# Material for this exercise

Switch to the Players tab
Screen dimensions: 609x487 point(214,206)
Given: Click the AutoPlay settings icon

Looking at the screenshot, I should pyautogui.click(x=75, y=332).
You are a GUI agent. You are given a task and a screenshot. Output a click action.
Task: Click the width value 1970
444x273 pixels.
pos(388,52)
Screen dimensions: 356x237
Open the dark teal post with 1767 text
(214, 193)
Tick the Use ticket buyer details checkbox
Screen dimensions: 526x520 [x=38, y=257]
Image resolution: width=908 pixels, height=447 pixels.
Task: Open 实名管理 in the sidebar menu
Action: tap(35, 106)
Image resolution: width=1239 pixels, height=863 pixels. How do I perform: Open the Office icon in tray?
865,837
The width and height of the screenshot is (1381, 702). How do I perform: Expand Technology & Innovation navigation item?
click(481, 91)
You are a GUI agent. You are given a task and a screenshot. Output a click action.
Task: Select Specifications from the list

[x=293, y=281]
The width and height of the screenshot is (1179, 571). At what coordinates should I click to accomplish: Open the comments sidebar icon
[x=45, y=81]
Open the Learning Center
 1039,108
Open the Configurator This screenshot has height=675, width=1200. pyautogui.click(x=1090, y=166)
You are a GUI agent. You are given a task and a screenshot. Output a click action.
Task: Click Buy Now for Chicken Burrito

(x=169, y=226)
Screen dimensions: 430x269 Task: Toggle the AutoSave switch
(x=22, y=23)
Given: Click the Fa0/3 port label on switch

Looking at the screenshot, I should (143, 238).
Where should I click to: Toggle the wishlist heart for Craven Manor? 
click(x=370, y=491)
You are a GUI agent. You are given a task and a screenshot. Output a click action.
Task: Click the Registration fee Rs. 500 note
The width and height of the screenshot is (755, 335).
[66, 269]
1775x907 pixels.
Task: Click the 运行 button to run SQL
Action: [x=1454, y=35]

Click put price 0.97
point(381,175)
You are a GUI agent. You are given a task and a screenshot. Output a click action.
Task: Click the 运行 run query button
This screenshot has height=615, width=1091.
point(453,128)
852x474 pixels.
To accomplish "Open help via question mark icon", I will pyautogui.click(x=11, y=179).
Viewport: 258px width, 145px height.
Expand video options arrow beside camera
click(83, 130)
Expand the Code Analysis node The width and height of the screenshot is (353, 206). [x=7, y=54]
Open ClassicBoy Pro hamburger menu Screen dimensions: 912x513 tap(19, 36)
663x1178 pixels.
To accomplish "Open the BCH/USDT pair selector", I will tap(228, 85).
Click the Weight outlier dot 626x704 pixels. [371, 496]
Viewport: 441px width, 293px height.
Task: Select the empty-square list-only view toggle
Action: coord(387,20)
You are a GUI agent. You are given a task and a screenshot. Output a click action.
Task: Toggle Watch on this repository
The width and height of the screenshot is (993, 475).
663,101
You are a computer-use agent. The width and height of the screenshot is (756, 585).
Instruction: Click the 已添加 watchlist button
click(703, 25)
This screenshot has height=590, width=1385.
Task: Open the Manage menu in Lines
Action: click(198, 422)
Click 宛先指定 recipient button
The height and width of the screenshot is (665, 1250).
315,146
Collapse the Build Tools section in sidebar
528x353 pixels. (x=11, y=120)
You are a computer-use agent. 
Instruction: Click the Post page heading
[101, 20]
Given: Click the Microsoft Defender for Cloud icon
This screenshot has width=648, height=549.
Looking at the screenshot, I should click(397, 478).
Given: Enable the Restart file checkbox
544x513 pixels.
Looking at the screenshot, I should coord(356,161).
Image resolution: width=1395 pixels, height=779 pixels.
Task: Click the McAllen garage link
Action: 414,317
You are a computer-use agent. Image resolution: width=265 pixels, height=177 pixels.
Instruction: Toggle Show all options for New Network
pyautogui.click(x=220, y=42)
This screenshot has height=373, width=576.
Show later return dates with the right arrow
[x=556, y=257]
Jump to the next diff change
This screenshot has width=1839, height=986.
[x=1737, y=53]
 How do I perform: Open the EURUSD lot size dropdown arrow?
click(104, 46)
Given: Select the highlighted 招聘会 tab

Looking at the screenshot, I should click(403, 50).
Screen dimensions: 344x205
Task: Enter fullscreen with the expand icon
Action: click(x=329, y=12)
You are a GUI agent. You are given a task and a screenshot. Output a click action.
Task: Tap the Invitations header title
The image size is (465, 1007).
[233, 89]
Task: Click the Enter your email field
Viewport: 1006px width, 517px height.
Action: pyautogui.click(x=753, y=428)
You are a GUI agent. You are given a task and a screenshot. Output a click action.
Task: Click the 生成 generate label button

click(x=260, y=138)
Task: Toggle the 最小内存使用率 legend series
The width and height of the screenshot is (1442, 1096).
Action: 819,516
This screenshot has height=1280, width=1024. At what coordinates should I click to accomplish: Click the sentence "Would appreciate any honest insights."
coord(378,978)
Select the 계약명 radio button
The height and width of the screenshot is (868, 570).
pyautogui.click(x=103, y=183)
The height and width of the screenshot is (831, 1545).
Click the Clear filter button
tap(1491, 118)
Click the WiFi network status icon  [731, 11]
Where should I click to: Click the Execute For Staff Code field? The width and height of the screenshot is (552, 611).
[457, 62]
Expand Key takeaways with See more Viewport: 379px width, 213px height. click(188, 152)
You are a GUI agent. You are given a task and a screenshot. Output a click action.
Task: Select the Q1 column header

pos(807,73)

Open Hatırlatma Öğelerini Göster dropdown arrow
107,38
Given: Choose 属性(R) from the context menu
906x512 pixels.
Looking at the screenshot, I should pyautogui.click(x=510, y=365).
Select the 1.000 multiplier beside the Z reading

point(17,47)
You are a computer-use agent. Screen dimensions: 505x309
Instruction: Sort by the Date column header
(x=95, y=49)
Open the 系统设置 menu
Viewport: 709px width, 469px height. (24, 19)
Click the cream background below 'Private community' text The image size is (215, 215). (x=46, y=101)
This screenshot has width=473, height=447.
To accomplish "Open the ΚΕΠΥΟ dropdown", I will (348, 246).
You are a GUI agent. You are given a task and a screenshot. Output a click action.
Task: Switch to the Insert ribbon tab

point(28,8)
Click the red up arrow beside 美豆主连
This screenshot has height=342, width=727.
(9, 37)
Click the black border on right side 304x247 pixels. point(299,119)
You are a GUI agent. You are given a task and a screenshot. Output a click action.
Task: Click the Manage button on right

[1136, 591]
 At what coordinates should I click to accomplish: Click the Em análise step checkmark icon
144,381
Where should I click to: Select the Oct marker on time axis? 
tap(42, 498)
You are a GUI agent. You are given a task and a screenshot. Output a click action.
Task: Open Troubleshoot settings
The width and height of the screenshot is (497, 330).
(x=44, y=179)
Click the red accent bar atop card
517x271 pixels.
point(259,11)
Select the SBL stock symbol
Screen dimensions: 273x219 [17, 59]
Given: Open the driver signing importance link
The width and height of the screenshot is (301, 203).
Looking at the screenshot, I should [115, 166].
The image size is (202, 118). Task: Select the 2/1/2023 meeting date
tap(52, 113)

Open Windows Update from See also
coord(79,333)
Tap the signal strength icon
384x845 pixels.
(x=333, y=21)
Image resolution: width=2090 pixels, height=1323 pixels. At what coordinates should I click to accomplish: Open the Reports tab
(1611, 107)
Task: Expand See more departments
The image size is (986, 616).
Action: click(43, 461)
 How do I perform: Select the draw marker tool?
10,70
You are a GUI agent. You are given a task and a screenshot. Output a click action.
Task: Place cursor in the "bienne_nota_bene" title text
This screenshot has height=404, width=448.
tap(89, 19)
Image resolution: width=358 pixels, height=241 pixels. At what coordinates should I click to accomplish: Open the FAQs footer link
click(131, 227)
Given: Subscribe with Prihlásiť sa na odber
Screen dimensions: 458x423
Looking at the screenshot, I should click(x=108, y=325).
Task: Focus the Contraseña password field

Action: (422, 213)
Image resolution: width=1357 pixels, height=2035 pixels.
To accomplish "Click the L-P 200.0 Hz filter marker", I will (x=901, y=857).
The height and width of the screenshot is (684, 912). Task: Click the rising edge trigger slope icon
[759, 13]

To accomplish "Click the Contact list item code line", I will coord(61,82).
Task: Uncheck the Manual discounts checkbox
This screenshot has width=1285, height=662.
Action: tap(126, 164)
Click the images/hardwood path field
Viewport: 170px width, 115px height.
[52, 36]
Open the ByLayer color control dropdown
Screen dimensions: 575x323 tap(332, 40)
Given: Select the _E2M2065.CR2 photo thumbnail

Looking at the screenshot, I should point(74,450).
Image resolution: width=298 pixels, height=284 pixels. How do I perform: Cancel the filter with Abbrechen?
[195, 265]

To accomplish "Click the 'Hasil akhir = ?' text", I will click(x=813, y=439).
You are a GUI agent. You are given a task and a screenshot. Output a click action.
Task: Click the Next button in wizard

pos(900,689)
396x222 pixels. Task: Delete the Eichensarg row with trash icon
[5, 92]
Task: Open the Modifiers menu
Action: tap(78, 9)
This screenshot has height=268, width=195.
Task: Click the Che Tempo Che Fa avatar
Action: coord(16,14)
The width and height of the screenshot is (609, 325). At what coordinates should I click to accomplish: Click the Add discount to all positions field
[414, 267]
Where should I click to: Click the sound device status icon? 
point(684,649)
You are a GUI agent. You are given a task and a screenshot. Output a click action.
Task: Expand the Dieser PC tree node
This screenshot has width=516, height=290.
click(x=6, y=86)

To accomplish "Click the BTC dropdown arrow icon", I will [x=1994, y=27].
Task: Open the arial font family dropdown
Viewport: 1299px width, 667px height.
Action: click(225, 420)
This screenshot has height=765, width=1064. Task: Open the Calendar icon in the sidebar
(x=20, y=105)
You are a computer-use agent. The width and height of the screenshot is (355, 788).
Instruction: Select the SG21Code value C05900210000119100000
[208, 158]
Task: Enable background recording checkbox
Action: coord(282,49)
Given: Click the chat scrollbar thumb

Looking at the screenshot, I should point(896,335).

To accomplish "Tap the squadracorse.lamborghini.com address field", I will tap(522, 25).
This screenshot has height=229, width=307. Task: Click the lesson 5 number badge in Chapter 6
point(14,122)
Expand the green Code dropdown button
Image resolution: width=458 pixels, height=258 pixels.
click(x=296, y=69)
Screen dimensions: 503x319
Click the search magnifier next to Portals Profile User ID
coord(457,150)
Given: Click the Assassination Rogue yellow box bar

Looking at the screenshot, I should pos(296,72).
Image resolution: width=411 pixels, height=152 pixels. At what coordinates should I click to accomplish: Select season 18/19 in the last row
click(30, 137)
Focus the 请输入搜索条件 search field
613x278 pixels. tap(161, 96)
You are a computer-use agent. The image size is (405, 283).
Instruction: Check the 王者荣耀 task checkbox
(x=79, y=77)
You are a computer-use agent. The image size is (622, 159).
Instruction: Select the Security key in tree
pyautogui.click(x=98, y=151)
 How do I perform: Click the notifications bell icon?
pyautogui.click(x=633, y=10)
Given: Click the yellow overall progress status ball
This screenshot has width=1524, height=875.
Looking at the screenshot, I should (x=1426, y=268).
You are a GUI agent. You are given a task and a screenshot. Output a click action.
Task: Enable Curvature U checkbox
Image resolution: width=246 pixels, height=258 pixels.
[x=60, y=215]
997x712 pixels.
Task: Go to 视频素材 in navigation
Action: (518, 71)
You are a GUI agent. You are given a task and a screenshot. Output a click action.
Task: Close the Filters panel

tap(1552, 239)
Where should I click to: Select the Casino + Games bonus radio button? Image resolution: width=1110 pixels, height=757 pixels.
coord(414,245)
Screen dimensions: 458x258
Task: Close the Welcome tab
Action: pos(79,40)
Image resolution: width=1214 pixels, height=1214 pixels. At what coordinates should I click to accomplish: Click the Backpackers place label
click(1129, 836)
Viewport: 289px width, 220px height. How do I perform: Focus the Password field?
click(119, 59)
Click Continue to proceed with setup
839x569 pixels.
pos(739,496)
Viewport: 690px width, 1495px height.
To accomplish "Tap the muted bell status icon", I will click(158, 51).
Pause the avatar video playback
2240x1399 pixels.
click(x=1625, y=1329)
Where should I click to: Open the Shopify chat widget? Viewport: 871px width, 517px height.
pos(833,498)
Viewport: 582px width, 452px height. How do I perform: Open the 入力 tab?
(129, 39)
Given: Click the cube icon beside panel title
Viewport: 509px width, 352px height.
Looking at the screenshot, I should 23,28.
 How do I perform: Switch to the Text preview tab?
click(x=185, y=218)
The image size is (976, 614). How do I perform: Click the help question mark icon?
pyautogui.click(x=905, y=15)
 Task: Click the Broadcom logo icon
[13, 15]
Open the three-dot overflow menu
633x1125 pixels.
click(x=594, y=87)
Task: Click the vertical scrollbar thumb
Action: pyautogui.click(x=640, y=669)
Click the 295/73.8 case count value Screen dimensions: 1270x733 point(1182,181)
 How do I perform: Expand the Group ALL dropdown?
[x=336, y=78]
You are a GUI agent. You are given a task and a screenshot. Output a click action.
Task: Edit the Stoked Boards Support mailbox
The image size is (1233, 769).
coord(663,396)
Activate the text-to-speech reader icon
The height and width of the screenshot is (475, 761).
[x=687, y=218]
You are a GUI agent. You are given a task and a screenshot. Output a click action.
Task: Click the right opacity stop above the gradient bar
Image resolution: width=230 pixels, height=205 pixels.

# The exercise
Render the data from the line containing "Task: Click the Enter your email field" through the line containing "coord(378,978)" as a JSON list of strings, one string per line, leaving out blank lines.

# Solution to the problem
[
  "Task: Click the Enter your email field",
  "Viewport: 1006px width, 517px height.",
  "Action: pyautogui.click(x=753, y=428)",
  "You are a GUI agent. You are given a task and a screenshot. Output a click action.",
  "Task: Click the 生成 generate label button",
  "click(x=260, y=138)",
  "Task: Toggle the 最小内存使用率 legend series",
  "The width and height of the screenshot is (1442, 1096).",
  "Action: 819,516",
  "This screenshot has height=1280, width=1024. At what coordinates should I click to accomplish: Click the sentence \"Would appreciate any honest insights.\"",
  "coord(378,978)"
]